Rick i am with you. I tune in to learn something. I had woodshop in high school but that was 30 years ago. Now i am learning a ton from all the great and generous you tubers and the LJs too. I want to learn woodworking not CAM. I also love Norm but when he used that pocket screw machine or the 48in belt sander he lost me. Tommy Mac just outfit his new shop with SCM production tooling. The sawstop is gone replaced by a "combination machine" what is he teaching me now?


----------



## wormil (Nov 19, 2011)




----------



## wormil (Nov 19, 2011)

I'm bumping this because a lot has changed in the just a few months. Most of the woodworking guys I watch have stopped doing woodworking, a side effect of the youtube ad revenue fiasco.
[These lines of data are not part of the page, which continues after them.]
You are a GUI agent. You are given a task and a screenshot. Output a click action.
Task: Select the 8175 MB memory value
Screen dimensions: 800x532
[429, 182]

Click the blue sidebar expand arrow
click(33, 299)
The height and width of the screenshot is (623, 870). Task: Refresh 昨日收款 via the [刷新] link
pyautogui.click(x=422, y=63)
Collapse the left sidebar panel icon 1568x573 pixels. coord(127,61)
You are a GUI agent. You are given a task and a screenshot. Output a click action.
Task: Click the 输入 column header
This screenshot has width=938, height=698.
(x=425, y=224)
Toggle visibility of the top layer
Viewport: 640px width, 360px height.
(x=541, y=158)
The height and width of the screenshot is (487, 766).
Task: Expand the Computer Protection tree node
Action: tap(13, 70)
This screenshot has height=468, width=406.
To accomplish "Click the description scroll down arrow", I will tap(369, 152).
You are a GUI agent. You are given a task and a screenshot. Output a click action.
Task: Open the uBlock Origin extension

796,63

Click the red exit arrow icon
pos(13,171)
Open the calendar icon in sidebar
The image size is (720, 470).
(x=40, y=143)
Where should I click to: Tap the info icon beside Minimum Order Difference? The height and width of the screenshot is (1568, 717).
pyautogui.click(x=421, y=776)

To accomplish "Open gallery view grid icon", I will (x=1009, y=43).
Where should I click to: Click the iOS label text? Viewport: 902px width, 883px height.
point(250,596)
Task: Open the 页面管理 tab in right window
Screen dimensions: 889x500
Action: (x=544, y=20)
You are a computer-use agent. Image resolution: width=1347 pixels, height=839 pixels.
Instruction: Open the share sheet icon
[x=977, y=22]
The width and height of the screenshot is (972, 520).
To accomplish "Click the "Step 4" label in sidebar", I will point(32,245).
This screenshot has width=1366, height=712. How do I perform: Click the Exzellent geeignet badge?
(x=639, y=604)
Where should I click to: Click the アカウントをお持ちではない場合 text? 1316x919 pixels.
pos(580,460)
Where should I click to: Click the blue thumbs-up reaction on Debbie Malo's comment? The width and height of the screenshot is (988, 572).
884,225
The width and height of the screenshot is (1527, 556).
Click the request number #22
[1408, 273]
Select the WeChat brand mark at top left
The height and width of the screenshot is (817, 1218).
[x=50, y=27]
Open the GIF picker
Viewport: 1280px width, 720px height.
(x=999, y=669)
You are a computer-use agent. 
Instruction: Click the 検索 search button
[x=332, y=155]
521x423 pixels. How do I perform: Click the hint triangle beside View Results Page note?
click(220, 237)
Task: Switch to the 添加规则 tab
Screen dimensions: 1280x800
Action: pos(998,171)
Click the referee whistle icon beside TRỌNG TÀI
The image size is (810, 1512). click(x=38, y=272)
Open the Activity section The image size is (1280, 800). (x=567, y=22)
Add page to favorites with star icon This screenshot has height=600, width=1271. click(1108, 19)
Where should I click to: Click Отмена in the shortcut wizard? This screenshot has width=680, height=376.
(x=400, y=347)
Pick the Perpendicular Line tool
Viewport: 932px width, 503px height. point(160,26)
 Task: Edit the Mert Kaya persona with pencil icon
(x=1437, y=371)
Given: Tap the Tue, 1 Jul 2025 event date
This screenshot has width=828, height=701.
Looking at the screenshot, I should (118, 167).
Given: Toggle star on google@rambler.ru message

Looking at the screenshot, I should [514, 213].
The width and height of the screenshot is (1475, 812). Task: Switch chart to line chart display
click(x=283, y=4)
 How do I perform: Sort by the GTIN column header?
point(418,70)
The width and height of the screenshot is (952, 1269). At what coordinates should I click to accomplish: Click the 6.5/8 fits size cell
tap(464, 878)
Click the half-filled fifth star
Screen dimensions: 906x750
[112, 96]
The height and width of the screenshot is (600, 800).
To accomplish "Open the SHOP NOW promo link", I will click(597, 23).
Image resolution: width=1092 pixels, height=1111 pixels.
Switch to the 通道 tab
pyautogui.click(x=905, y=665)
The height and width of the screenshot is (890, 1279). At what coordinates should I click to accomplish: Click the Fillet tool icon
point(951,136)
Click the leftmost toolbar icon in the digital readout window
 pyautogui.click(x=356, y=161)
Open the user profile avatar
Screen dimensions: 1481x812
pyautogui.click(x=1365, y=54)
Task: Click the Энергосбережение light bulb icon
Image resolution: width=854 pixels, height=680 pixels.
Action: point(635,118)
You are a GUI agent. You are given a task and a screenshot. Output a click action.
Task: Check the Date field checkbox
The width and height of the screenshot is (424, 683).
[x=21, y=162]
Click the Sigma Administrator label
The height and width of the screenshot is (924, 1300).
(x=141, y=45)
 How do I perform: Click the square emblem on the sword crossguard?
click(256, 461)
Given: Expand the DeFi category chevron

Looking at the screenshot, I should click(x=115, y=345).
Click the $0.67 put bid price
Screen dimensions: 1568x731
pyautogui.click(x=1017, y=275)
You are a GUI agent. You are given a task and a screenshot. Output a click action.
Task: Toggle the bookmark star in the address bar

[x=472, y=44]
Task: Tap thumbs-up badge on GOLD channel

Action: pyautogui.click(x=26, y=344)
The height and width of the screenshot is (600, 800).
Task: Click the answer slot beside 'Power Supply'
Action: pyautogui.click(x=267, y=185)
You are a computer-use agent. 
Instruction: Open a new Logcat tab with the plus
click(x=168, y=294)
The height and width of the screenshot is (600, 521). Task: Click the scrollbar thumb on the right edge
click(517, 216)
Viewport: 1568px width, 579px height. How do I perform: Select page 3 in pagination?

For the first time in a few years I'm actually searching for woodworkers on youtube. Well, there are lots of woodworkers still on youtube but fewer of them are making project videos and instead are just chatting to the camera.


----------



## Rayne (Mar 9, 2014)

> I m bumping this because a lot has changed in the just a few months. Most of the woodworking guys I watch have stopped doing woodworking, a side effect of the youtube ad revenue fiasco. For the first time in a few years I m actually searching for woodworkers on youtube. Well, there are lots of woodworkers still on youtube but fewer of them are making project videos and instead are just chatting to the camera.
> 
> - Rick M


+1. I've been feeling the same way. Long time Youtubers that I watched all the time no longer really woodwork like they used to. They're all changing their format and essentially interests, which unfortunately, makes me lose interest in their work. Some even just disappear for a long period of time (likes months to even a year). I'm kind of searching for new youtubers as well and may unsubscribe to some of the longstanding ones. Really sad actually.


----------



## Dave10 (May 29, 2012)

I agree with what you say, Rick. I've pared down the YouTube woodworkers that I subscribe to, and of the handful that I still subscribe to, I don't usually watch the entire video. Many of the woodworkers I used to watch have gone over to How To or blacksmithing. The rest have tried to go commercial in many ways.


----------



## splintergroup (Jan 20, 2015)

I started with "The Norm", but he definitely started getting a tad to commercial towards the end. Probably the best show IMO for content was Woodworks by David Marks. Wish it was on Netflix/whatever for browsing.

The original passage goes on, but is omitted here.